On Aug 13, 2004, BingsBell from SC, MT (Zone 5a) wrote:

This is in my outdoor pond in the summer and my small indoor pond in the sunroom in the winter. I brought something home from a nursery that must have had mealy bugs on it (I always quarantine but somehow missed the MB) and they gravitated to the Fiber Optic plant in a New York second...I tried the alcohol spray but the plant is too thick...so I took it outside to the pond and it seems cured. I guess I'll find out for sure when I bring it in this fall. It thrived so well I will be dividing it at that time.

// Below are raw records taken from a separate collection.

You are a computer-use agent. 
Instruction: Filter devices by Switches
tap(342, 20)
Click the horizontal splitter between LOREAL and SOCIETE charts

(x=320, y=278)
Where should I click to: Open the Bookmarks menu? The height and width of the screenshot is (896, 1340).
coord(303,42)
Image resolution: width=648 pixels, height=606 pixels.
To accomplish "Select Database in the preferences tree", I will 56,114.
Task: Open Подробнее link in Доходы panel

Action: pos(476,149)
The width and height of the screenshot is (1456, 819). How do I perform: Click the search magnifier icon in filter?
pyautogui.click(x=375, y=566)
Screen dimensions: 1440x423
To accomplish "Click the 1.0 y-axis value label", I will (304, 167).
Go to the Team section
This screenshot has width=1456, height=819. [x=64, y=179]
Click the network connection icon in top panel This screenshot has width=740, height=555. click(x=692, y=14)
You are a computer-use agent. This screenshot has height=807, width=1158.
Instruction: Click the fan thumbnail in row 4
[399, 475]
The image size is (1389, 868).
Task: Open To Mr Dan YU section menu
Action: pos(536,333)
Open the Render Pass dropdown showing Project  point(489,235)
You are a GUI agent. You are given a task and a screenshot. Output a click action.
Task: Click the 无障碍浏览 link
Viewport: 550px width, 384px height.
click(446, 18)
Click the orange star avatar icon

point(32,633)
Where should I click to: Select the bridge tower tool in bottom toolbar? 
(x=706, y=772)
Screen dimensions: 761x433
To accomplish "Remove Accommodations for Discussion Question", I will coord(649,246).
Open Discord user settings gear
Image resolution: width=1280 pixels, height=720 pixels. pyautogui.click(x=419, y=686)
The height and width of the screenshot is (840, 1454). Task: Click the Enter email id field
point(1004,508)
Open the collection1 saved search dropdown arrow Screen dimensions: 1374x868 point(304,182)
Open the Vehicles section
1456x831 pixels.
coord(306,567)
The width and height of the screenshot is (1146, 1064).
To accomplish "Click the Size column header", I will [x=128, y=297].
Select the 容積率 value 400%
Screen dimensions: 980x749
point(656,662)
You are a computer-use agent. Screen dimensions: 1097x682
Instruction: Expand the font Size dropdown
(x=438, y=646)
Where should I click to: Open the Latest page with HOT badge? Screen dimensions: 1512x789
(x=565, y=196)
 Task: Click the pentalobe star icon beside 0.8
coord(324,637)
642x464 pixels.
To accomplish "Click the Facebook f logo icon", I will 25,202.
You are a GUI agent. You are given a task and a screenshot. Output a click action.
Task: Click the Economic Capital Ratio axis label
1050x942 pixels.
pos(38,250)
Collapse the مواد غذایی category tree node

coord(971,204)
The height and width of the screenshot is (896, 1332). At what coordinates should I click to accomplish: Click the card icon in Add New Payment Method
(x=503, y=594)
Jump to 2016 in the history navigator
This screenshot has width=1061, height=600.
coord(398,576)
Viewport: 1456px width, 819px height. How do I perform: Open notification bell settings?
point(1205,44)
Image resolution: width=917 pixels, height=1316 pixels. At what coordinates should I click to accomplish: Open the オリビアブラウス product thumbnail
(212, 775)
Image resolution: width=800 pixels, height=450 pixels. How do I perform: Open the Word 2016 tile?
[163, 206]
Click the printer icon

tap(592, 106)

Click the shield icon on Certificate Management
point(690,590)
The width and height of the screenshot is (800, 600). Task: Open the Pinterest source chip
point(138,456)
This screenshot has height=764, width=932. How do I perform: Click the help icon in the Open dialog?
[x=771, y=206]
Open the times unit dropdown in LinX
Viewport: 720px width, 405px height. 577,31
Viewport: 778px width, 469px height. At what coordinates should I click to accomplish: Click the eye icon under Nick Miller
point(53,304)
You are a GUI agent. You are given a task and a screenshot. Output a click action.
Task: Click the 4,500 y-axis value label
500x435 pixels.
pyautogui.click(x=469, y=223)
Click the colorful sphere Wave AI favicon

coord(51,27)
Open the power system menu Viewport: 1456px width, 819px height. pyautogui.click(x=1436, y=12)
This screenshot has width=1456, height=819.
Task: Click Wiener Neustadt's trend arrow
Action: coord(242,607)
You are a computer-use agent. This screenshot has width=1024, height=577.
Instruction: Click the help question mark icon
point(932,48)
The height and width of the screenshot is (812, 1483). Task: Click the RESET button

On Jun 30, 2004, JenniferG from Shalimar, FL (Zone 8a) wrote:

I have this plant in a container this season. It is about 8" tall and very attractive. It has been growing healthily for several months in full sun and drip irrigation. I have not overwintered it yet.
Mar, 2006. Continues to do well outside in pot. Overwintered x2 and looks great!


On Jan 29, 2004, bluegrass wrote:

I bought a tray of plugs and planted them up in October 2003 and thought it best to keep them in a unheated shed ( insulated and lighting), so far most are still green and any that are a little brown I'll trim them up in the spring. I'll keep you updated.


On Nov 24, 2003, rob_38 wrote:

i saw this plant in our local garden center and thought what a beautiful plant and bought it, on the tag that came with it it said "cannot be over-watered" thinking that means it shouldn't be over-watered, now my beautiful grass has gone a horrid yellow colour, does anyone know if i can get this back to its original colour, thanks


On Nov 24, 2003, kooger from Oostburg, WI (Zone 5b) wrote:

I received this plant as a free gift for purchasing that particular day. Didn't have a clue what it needed so I put it in a pot, set the pot on the south step and it grew all summer. Really enjoyed comments from neighbors and family about it. Brought it in for the winter and trimmed it back to about 4" long. See how that works. I will keep it wetter after reading the other comments. Adding: it didn't make it through the winter, I believe I let it get too dry.


On Sep 5, 2003, Meandy from Tipton, IN (Zone 5a) wrote:

It is such a pretty plant but when I got some for the park beds that I a friend take care of, the tag didn't mention it was an aquatic. We had more than enough rain in my area this year so the plants did quite well but I will keep this in mind if it is to be planted again.


On Sep 5, 2003, pleb from Plymouth,
United Kingdom (Zone 9a) wrote:

It is not actually a grass because they all belong to the family Poaceae (Gramineae). The Cyperaceae is the family to which all the sedges belong. Isolepis cernua is native to western and southern Europe and north Africa and is found in wet places, especially bare sandy or peaty habitats near the sea.


On Sep 4, 2003, Happenstance from Northern California, CA wrote:

This is a miniature grass/sedge. It came tagged with the old name Scirpus cernuus cv. 'Tina Turner Grass.' I haven't been able to find any documentation on that name and not much on the plant itself.

It is growing in a constantly moist area at the edge of our pond.


On Apr 29, 2003, spur from Florence, OR wrote:

I have been growing this plant indoors and it does great as long as I remember to water it a lot. I have seen it in many nurseries out here in the pacific northwest in both pots and in ponds. My friend leaves hers in water almost all the time and it is quite happy. I have been seeing it in gardening magazines planted with annuals in boxes. I think I am going to try it this year in a box and do colors of lime greens and dark purples. In fact just a few months ago mine out grew it's pot and needed to be divided, so I just chopped it into four pieces and they are all doing fine. It couldn't be easier to grow as long as it doesn't dry out!


On Apr 20, 2003, Moses wrote:

It is beautiful!!!Thats why I bought it as soon as I saw it. But couldnt get any info on it...they didnt even know if it was an annual or perenial!Now, I see you list it as "Pond-Aquatic", and shade.That completely changes my idea of what to do with it.I will be watching for comments and looking for info.